3.1.9. Revenue, Engagement Rate, and Composite Utility Graphs

Figure 9 presents revenue, engagement rate, and composite utility prior to model training.

Revenue and engagement histograms provide comprehensive descriptive insights but do not offer modeling-critical information beyond confirming the skewness already captured through numeric features. These visual descriptions were therefore omitted for conciseness. The insights below illustrate how the various features of the system interact and function before model training.

Success Probability Based on Signal Strength

With regard to engagement rate, success probability approaches 0.35 and remains relatively stable. With seller commission, success probability response increases with stronger signals, reaching a maximum of 0.40. This finding suggests that commissions increase affiliate attraction and aid in conversions. Success probability with respect to CTR is unstable, as clicks are highly variable. Commission is the most influential variable that increases success rates, as confirmed by the analyses.

Figure 10 depicts the increase in the likelihood of conversions as signal strength is heightened. The engagement rate, represented by the blue line in the figure, mostly stays within the range of 0.34 to 0.37. While there is some minor fluctuation as it moves up and down, there is no consistent upward movement. Even when the engagement rate rises, this does not mean that the chances of success improve; it simply stays consistent.

Short exercise 1 ::
Quote the excerpt on revenue and engagement graphs word for word, starting with "Figure 10 depicts" and going on through "simply stays consistent.".

Material provided ::
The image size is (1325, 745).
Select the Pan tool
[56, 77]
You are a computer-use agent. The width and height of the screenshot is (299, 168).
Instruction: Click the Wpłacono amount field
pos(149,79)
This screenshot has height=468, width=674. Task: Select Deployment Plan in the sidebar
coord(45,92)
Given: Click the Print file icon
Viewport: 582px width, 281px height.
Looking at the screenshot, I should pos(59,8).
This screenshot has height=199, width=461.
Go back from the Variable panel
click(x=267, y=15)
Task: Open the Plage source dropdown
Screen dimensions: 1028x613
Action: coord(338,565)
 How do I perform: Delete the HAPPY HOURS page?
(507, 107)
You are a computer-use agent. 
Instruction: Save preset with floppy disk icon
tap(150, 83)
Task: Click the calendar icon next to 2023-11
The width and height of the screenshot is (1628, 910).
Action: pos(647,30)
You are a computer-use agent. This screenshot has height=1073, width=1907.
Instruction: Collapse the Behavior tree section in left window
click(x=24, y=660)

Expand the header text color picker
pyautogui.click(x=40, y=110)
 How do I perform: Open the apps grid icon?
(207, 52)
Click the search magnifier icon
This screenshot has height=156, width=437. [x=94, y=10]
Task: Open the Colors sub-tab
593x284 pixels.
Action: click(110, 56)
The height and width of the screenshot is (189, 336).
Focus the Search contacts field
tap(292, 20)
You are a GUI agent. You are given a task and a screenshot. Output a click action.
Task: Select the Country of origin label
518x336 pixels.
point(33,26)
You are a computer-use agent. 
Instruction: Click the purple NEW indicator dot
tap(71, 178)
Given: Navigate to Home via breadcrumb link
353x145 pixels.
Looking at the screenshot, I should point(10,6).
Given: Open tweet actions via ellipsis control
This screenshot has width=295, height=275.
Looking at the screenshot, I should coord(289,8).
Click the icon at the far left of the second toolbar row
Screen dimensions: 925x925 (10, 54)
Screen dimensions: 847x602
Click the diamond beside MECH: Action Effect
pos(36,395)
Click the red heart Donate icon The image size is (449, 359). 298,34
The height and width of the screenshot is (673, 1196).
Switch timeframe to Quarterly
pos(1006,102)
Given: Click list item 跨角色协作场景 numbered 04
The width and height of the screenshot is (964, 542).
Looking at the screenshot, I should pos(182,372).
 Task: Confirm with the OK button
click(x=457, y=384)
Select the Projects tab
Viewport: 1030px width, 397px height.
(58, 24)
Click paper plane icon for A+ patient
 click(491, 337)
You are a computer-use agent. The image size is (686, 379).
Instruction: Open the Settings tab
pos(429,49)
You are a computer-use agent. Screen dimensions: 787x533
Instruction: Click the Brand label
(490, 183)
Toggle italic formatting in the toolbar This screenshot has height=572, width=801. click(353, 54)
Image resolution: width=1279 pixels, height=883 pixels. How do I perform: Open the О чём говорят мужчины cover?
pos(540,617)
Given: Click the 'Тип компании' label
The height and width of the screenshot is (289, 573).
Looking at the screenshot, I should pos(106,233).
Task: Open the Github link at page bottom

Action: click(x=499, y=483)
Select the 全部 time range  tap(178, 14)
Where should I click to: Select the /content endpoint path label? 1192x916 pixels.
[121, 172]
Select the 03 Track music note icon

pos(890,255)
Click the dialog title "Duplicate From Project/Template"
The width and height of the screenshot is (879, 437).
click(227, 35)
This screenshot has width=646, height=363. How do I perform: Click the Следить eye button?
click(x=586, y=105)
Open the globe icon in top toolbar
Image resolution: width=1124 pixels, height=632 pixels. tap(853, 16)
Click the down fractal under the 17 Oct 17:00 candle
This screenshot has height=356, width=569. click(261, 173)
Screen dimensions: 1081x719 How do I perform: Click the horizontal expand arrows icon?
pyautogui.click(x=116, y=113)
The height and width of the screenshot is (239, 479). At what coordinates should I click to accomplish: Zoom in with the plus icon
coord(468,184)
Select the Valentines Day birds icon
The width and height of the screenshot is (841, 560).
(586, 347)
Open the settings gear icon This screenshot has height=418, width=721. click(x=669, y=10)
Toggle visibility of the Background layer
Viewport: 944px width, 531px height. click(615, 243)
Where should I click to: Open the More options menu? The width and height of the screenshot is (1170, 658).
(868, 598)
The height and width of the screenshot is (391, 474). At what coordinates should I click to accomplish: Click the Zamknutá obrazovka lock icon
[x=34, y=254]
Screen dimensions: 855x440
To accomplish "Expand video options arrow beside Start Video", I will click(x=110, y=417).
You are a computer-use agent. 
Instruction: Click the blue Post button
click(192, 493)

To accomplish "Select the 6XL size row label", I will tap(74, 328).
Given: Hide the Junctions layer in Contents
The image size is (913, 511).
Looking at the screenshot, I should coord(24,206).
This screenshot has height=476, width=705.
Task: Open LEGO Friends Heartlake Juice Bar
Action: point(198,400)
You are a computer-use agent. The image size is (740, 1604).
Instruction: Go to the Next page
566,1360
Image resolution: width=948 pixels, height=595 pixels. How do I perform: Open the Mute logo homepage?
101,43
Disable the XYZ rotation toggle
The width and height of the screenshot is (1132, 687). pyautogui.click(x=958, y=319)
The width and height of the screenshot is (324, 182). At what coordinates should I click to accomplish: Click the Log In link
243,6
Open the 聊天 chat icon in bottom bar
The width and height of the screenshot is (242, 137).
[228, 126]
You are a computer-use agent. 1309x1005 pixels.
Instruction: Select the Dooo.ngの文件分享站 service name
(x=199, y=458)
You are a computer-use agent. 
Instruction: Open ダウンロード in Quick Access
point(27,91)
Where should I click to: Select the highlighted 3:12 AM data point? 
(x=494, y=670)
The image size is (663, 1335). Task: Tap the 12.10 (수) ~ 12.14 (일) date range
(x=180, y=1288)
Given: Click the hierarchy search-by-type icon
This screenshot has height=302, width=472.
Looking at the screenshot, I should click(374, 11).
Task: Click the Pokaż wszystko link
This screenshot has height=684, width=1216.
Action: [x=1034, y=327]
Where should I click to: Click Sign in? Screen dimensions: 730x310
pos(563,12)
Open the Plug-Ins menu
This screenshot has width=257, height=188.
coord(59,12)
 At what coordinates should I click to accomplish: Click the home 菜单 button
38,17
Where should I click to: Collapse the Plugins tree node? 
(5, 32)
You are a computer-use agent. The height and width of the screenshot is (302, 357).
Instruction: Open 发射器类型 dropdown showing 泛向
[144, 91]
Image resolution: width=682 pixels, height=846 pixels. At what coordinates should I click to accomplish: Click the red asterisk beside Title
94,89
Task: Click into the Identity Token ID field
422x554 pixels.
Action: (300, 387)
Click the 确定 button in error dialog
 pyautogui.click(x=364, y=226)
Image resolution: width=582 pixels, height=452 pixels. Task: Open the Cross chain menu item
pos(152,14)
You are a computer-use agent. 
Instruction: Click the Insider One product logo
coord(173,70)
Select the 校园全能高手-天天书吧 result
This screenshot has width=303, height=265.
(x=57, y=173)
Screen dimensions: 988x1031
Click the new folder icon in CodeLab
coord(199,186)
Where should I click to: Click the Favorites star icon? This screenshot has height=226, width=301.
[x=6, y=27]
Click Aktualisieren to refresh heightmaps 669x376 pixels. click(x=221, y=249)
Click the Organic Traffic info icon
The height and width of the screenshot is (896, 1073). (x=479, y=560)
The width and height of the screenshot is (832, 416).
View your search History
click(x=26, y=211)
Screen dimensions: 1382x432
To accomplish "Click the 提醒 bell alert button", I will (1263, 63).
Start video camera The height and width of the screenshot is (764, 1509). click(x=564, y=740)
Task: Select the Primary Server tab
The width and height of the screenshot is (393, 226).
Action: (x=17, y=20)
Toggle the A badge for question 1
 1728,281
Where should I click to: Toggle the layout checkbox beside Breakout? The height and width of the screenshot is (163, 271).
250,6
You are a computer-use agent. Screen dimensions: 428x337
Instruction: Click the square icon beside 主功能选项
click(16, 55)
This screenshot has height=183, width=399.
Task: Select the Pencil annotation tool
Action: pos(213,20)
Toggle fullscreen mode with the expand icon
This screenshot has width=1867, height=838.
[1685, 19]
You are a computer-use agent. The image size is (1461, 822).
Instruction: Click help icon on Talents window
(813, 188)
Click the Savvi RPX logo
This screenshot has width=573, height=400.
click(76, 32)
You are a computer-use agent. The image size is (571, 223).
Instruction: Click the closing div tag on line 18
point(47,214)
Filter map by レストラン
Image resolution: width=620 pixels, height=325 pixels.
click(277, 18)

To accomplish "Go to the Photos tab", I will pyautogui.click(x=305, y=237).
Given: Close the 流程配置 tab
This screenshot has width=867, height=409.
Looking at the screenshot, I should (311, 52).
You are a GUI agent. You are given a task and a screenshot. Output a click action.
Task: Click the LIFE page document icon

Short exercise 2 ::
Print the entries starting with the line with "Image resolution: width=682" and going on through the line with "coord(173,70)", unchanged and with nothing else.

Exercise response 1 ::
Figure 10 depicts the increase in the likelihood of conversions as signal strength is heightened. The engagement rate, represented by the blue line in the figure, mostly stays within the range of 0.34 to 0.37. While there is some minor fluctuation as it moves up and down, there is no consistent upward movement. Even when the engagement rate rises, this does not mean that the chances of success improve; it simply stays consistent.

Exercise response 2 ::
Image resolution: width=682 pixels, height=846 pixels. At what coordinates should I click to accomplish: Click the red asterisk beside Title
94,89
Task: Click into the Identity Token ID field
422x554 pixels.
Action: (300, 387)
Click the 确定 button in error dialog
 pyautogui.click(x=364, y=226)
Image resolution: width=582 pixels, height=452 pixels. Task: Open the Cross chain menu item
pos(152,14)
You are a computer-use agent. 
Instruction: Click the Insider One product logo
coord(173,70)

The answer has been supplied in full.